ThetaSketchAgg¶

Overview¶

ThetaSketchAgg is a Spark SQL aggregate function that creates a Theta sketch for approximate distinct counting and set operations. It builds a probabilistic data structure that can estimate cardinality with configurable accuracy while using fixed memory space.

Syntax¶

theta_sketch_agg(column [, lg_nom_entries])

Arguments¶

Argument	Type	Description
column	Various	The input column or expression to sketch (supports multiple data types)
lg_nom_entries	Integer	Optional. Log base-2 of nominal entries (default: 12). Controls sketch accuracy and memory usage

Return Type¶

Returns BinaryType - a serialized compact Theta sketch as a byte array.

Supported Data Types¶

IntegerType (promoted to Long)
LongType
FloatType (promoted to Double)

SHORT TASK: Rewrite the stretch of the ThetaSketchAgg page from "ThetaSketchAgg¶" through "multiple data types)", replacing "probabilistic" with "randomized".

INFORMATION SUPPLIED:
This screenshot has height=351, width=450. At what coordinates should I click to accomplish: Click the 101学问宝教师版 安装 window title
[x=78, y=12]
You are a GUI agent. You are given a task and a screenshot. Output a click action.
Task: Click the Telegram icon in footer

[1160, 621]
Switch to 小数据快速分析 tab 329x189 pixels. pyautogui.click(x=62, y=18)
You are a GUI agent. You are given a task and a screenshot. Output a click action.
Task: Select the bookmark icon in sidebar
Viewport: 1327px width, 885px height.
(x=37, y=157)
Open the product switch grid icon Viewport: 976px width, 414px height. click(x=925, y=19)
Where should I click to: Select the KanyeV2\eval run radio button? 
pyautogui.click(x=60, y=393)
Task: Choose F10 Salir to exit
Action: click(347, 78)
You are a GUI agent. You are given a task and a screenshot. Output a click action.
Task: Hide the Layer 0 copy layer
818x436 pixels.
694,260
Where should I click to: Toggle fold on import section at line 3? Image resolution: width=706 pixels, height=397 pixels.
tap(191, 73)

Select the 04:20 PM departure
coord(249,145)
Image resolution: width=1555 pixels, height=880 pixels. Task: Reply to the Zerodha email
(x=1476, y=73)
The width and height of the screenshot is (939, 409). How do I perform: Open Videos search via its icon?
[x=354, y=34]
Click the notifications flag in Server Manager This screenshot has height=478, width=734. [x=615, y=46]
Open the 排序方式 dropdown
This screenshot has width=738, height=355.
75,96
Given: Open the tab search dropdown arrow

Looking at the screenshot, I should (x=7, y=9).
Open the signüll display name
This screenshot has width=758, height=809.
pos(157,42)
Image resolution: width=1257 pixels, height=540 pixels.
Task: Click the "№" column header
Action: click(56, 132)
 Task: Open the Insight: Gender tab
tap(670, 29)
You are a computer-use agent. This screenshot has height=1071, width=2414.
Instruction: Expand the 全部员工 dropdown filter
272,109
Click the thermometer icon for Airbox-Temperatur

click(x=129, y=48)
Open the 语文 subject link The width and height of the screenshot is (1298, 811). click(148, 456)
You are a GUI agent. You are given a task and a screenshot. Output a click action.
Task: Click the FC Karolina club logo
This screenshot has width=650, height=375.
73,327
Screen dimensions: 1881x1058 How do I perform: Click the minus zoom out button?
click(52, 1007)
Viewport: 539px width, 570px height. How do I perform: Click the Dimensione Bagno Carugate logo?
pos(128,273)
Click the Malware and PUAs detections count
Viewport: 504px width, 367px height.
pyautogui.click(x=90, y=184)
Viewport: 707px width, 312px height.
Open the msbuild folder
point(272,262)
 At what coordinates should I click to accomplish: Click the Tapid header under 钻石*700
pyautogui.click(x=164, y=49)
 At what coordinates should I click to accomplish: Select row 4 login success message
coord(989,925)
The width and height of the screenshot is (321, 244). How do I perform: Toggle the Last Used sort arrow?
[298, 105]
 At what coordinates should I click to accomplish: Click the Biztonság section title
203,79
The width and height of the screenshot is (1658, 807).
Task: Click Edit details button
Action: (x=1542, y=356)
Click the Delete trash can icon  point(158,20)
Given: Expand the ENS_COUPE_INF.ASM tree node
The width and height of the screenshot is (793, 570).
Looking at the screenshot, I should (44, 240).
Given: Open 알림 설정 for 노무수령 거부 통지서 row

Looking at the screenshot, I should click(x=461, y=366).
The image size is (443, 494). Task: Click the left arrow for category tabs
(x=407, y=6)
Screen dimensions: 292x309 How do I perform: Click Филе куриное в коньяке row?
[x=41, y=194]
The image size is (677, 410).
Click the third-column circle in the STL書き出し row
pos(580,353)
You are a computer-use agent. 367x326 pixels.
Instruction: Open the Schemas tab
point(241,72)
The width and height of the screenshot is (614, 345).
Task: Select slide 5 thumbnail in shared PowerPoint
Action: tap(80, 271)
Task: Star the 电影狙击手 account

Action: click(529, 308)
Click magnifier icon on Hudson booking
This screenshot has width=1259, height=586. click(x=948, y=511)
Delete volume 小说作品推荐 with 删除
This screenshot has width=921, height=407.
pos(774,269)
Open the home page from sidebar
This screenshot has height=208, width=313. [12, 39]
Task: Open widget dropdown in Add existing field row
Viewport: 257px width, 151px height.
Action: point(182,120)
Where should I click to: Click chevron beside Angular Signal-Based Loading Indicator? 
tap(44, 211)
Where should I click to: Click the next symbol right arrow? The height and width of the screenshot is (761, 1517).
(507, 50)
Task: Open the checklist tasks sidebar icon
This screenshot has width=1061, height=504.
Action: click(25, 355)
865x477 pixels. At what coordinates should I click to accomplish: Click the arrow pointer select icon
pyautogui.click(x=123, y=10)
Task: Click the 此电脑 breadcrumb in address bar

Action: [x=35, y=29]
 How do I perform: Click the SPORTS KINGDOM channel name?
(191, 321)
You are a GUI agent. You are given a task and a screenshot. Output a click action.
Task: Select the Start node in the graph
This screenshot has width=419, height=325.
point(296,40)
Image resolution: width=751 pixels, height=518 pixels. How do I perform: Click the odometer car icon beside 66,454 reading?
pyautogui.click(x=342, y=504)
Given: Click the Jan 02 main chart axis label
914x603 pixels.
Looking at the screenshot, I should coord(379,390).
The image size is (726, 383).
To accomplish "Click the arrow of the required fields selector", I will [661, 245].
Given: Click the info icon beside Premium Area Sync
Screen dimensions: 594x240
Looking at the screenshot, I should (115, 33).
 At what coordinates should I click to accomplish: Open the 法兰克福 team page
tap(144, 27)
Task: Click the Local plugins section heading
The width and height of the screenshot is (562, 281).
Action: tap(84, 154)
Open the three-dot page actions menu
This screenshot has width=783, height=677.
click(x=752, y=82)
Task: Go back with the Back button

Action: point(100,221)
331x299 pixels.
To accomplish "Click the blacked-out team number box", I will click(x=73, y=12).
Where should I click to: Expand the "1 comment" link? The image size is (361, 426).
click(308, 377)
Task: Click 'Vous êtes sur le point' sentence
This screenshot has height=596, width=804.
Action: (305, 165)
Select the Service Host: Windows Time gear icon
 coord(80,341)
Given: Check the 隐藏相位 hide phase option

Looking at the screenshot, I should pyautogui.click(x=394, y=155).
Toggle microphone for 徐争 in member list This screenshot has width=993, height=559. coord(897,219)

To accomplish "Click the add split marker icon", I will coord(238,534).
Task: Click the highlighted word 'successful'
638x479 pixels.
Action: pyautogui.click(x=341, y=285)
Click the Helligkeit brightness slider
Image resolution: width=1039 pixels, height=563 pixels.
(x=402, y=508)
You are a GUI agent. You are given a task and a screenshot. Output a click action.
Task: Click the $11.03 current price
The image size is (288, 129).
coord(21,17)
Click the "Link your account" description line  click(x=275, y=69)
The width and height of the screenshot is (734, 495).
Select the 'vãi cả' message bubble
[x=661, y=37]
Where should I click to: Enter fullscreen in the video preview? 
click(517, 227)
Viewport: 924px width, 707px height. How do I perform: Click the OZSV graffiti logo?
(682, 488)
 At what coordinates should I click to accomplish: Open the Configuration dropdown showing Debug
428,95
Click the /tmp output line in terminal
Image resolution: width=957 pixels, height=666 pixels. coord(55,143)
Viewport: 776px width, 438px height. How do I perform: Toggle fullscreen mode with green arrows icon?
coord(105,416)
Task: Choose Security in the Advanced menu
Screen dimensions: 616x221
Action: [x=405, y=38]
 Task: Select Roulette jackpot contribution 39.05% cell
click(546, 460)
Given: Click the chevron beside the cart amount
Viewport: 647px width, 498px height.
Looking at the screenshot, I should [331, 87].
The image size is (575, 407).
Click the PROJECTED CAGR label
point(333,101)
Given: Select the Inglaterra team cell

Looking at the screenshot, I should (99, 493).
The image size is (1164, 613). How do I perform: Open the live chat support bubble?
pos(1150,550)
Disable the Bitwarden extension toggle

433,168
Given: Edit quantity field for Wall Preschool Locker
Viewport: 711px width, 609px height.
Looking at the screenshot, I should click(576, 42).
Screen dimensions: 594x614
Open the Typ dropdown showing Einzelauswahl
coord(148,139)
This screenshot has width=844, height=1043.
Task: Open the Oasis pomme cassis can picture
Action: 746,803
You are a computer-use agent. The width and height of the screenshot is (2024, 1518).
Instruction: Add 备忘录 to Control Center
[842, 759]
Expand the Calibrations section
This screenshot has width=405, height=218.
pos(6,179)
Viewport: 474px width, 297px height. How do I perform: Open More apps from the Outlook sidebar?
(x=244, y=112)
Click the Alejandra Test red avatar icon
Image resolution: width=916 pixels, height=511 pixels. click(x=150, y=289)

CORRECT OUTPUT:
ThetaSketchAgg¶

Overview¶

ThetaSketchAgg is a Spark SQL aggregate function that creates a Theta sketch for approximate distinct counting and set operations. It builds a randomized data structure that can estimate cardinality with configurable accuracy while using fixed memory space.

Syntax¶

theta_sketch_agg(column [, lg_nom_entries])

Arguments¶

Argument	Type	Description
column	Various	The input column or expression to sketch (supports multiple data types)